* YOUR ASSIGNMENT
How many lines in the entries below include the word "title"? Respond with the number only.

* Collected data
|---|
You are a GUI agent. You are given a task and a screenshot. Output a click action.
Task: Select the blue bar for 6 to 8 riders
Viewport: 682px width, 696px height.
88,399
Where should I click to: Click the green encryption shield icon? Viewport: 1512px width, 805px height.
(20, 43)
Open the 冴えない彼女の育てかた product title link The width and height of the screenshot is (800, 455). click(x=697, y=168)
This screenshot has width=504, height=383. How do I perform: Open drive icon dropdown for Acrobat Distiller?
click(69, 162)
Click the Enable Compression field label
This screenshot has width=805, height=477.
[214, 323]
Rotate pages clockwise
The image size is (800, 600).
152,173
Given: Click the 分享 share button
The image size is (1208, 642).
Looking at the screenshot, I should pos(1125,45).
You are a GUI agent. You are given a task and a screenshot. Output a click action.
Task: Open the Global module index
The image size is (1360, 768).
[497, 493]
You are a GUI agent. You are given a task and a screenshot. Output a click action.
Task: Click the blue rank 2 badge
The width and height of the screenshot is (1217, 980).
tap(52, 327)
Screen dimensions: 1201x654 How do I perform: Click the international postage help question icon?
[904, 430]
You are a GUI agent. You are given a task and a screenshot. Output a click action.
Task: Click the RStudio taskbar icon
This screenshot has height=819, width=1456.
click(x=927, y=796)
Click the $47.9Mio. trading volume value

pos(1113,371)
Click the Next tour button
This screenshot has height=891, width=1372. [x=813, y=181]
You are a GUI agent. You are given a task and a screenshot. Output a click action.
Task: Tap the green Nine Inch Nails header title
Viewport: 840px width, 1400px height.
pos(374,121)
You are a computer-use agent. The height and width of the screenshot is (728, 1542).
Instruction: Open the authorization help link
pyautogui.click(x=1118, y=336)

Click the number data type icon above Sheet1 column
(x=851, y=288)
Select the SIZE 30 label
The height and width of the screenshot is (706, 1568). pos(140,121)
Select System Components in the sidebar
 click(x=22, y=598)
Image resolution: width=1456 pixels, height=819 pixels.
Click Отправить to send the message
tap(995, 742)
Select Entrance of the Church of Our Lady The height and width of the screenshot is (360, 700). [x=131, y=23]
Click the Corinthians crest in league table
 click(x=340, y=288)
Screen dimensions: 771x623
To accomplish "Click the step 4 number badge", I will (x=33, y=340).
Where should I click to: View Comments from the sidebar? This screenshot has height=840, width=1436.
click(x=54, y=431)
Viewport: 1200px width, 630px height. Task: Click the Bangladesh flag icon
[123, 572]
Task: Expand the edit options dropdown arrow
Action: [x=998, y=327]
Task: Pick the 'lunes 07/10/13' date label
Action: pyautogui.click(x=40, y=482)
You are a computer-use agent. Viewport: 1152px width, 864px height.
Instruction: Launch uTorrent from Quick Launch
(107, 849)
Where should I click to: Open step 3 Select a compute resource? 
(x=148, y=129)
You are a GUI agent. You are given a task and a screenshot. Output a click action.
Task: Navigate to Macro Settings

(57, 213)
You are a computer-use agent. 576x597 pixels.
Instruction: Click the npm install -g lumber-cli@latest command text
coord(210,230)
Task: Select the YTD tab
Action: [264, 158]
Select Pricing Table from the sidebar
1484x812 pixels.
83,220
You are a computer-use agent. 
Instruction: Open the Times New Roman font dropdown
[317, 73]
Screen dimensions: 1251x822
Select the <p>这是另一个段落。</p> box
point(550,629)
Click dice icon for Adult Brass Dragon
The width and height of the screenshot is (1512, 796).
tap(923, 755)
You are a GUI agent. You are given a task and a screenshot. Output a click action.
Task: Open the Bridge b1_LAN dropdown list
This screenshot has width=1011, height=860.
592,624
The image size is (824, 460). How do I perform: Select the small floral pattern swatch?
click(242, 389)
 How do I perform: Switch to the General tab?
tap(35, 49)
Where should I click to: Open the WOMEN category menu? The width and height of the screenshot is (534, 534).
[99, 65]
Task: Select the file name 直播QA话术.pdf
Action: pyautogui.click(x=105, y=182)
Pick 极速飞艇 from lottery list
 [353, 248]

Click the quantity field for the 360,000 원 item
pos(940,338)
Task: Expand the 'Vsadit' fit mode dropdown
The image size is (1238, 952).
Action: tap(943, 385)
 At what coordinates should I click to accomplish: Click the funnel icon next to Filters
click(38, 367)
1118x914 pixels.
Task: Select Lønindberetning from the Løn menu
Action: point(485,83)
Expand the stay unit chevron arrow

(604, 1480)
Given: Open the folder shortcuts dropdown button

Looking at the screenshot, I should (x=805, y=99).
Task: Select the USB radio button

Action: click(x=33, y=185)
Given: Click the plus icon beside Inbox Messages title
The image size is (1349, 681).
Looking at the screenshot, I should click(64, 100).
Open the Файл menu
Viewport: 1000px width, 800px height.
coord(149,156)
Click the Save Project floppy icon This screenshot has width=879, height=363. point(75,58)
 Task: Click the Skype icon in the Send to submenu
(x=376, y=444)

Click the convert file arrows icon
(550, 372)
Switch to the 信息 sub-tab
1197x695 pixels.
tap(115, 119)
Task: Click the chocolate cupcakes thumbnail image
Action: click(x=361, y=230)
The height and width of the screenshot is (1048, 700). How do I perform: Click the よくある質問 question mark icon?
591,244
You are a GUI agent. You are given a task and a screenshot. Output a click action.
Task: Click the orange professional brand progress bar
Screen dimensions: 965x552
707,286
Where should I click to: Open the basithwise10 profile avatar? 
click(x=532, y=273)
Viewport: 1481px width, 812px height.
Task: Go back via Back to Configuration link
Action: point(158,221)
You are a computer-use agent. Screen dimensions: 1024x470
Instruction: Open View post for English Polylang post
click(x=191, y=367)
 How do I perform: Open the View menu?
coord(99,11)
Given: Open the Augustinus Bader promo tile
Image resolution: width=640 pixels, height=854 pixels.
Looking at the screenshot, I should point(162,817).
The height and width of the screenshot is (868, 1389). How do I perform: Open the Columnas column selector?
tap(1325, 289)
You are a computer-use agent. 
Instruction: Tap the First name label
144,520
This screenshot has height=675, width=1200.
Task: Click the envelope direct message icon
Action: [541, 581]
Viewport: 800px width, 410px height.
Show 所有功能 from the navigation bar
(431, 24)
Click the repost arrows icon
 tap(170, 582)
|---|
* REPLY TO THE EXERCISE
3